As the days go by, Jack and Ma explore the clinic, but limit their outside time due to tthe paparazzi—and Jack’s emotional sensitivity to being outside. A lawyer advises Ma to consider either filing lawsuits against the media for using her image without her consent or submit to a major interview—she needs to secure a financial future for herself and Jack. Ma reunites with her brother, Paul, and she and Jack meet his wife Deana. Ma struggles to balance these happy reunions with her family with the challenge of keeping Jack away from media about their case and helping him process his intense anxiety about being “Outside.” Ma has some much-needed dental work done, renewing her confidence and restoring her sense of self, and she and Jack begin a nightly routine of counting all the friends they’ve made in the world so far. Things are derailed once again, however, when Ma’s father—Grandpa—arrives and can barely stand to be in the same room as Jack, whom he sees as an aberration. Ma consents to a major TV interview, but as the journalist asks her increasingly invasive and damning questions which frame her as selfish for keeping Jack in Room rather than asking Old Nick to take him to a hospital or shelter, Ma begins to break down. The day after the interview, Ma is “Gone,” and Jack is surprised that she still has Gone days outside of Room. Jack goes on an outing to the mall with Paul, Deana, and their three-year-old daughter Bronwyn. The trip is overwhelming and confusing, and when Jack returns to the hospital he finds that Ma is unresponsive. As nurses and doctors attempt to revive Ma, Jack notices that her bottle of killers is empty. Jack tells the unconscious Ma she’s had a “bad idea.”
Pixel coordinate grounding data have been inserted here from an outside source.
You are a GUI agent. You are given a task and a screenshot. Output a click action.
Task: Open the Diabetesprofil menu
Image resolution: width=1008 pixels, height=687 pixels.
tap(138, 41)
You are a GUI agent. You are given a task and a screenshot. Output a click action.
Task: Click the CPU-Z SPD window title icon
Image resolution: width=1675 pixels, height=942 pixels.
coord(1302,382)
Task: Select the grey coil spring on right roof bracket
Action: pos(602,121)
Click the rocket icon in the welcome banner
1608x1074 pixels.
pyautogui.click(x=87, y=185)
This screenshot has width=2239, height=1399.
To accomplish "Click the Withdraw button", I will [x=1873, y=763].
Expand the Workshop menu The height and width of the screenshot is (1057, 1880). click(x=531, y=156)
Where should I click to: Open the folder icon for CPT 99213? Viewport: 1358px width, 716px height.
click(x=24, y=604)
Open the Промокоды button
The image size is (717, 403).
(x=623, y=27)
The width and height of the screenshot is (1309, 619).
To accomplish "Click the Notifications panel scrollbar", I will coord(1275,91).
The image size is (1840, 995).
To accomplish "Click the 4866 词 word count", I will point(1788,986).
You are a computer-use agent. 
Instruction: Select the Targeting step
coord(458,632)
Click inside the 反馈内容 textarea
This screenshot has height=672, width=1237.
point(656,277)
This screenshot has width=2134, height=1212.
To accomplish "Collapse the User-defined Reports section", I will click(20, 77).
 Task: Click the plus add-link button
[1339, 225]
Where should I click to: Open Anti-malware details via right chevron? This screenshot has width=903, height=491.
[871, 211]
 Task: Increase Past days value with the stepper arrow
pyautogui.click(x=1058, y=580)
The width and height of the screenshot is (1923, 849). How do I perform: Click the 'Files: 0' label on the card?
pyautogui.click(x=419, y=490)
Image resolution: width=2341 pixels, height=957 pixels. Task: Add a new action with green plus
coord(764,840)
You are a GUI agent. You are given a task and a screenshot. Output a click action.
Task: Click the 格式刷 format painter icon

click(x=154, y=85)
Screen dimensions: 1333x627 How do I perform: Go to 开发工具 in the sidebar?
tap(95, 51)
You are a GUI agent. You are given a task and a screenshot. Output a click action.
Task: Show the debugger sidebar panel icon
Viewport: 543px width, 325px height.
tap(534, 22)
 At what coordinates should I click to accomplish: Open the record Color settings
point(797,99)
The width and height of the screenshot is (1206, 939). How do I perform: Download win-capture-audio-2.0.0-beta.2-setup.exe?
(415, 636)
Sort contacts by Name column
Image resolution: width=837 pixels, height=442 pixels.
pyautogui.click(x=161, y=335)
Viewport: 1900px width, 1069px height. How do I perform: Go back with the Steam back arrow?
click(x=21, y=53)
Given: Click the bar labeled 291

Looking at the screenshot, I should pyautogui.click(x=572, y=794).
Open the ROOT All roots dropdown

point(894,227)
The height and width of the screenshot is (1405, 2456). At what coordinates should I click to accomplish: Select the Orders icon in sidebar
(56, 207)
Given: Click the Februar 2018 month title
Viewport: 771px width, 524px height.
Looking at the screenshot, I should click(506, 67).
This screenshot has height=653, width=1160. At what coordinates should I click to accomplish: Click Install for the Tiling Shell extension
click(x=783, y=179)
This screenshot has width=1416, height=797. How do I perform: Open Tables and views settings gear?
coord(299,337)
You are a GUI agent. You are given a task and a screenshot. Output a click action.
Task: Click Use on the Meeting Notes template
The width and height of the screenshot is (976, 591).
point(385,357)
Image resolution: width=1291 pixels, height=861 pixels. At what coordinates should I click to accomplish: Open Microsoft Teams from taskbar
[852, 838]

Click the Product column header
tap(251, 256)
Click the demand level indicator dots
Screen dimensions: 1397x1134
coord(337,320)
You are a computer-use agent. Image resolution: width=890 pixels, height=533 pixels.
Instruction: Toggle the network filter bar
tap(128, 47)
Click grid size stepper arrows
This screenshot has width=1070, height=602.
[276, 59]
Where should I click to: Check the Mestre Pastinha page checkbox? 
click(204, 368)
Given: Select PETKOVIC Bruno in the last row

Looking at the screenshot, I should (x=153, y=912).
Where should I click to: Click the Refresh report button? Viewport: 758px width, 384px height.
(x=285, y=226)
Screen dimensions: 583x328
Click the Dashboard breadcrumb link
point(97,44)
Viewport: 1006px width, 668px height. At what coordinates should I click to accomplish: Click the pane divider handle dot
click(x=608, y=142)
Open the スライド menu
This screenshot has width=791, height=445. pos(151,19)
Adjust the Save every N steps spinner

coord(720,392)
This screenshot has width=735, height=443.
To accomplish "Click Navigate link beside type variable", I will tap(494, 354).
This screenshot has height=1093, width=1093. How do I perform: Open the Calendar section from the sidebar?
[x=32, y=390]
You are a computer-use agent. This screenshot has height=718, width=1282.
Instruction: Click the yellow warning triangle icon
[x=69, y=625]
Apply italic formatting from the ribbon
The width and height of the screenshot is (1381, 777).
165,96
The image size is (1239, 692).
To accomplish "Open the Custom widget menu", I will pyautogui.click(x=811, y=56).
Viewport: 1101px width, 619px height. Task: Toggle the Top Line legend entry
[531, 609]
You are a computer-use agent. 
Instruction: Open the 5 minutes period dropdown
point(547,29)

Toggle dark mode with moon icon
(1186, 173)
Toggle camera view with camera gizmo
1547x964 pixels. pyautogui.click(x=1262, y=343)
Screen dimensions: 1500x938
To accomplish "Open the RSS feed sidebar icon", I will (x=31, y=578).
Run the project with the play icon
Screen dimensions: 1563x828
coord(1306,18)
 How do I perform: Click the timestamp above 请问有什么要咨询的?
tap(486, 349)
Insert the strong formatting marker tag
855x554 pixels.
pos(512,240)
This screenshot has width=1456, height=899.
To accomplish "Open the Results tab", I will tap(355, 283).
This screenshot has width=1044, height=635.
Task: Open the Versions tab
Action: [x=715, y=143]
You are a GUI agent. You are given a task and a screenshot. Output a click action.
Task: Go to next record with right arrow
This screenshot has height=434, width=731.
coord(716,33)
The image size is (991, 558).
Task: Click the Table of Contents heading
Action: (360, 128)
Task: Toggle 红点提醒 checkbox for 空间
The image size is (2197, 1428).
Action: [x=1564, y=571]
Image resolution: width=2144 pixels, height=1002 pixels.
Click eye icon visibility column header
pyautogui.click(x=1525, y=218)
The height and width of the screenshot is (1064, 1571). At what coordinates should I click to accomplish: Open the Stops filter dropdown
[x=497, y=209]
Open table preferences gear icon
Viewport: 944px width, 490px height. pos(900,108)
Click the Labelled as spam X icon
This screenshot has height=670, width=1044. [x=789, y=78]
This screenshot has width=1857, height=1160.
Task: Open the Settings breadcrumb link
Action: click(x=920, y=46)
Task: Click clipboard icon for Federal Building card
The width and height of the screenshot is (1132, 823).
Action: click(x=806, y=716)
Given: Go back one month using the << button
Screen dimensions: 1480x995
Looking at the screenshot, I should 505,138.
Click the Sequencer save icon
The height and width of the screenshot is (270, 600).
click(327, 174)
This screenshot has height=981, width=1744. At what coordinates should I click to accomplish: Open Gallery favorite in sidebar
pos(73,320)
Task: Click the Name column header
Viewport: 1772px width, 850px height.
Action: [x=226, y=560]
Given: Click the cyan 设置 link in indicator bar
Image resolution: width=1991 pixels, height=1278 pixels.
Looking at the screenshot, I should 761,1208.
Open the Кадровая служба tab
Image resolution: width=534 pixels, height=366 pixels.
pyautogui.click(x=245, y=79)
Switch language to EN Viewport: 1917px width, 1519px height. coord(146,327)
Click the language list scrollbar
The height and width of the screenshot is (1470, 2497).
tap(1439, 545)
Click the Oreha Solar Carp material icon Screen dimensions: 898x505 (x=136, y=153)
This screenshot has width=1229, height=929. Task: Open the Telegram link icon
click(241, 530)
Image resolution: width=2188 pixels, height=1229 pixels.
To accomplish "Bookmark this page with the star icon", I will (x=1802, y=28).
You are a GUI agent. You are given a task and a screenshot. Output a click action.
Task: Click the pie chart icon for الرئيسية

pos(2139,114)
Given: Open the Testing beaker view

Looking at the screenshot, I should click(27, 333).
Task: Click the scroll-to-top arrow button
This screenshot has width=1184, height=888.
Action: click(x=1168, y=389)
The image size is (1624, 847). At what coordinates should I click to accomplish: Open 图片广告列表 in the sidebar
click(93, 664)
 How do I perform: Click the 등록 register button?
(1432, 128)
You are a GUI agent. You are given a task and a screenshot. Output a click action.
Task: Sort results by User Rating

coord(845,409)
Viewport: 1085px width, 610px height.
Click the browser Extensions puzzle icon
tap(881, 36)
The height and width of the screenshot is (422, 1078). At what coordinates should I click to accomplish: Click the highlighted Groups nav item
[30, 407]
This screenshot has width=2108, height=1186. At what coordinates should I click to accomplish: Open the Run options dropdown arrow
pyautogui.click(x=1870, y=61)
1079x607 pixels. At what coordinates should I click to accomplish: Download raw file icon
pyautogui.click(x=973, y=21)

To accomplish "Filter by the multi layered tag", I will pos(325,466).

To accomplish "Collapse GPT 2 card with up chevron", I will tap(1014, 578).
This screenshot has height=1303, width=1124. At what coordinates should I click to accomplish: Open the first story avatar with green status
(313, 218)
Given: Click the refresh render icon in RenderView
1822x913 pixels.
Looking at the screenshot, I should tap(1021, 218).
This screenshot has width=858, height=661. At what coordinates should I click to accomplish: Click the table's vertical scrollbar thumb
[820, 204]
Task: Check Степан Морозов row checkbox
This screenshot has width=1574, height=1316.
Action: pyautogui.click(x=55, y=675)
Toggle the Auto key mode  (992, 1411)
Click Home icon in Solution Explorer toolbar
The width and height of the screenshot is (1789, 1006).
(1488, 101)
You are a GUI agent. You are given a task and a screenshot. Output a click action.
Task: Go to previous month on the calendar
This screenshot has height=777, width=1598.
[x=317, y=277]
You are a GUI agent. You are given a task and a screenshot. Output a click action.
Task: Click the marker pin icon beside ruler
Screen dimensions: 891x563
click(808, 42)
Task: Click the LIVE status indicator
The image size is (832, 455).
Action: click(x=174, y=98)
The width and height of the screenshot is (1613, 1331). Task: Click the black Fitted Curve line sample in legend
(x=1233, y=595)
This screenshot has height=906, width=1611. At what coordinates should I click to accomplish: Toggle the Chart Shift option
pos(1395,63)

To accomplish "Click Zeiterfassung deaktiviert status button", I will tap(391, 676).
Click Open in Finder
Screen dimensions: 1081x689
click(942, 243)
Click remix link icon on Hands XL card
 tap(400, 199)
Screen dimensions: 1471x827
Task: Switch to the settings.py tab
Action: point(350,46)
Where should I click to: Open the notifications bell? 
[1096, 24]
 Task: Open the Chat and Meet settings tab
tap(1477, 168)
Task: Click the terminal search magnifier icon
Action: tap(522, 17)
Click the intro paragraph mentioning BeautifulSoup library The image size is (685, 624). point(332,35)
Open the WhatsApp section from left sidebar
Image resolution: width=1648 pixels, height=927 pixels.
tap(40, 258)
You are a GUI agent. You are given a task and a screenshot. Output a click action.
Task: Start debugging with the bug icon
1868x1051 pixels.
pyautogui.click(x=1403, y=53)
While Ma recovers from her suicide attempt, Jack goes to stay with Grandma and Leo, whom he calls Steppa. Grandma and Steppa struggle to understand Jack’s peculiar way of talking, thinking, and seeing the world, and have trouble managing the intense separation anxiety he feels being away from Ma. Slowly but surely, Grandma and Steppa begin to get closer to Jack. Jack talks on the phone with Ma every couple of days, and though she assures him she’s getting better, they can’t see each other yet. Grandma and Steppa introduce Jack to playgrounds, LEGOs, potato chips, and even take him to the ocean for the first time, and Jack enjoys spending time with them more and more. After several weeks, Ma surprises Jack at the house one day—he is overjoyed to see her, and Ma is excited to tell Jack that they’ve secured their own apartment in an independent living facility with good security and round-the-clock counselors on staff. After they move, a shipment of things from Room arrives, and Ma and Jack get into a terrible fight about whether or not they should keep them. It’s clear that Jack still misses Room, which Ma resents. As the weeks go by, Ma and Jack spend time with family, try all sorts of new foods and activities, and make lists of the things they want to accomplish in the future. But Jack keeps bringing up Room and expressing a desire to go back. Eventually, Ma reluctantly calls Officer Oh to ask if she’ll escort them on a visit to Room one last time. The next day, Officer Oh brings Ma and Jack over to Old Nick’s and leads them to the backyard, where they face down Room. Jack marvels at how small Room is and asks if it has “got shrunk,” but Ma insists it’s the same size as always. Ma helps Jack bid goodbye to all the objects inside Room, and then, together, they leave it behind once and for all.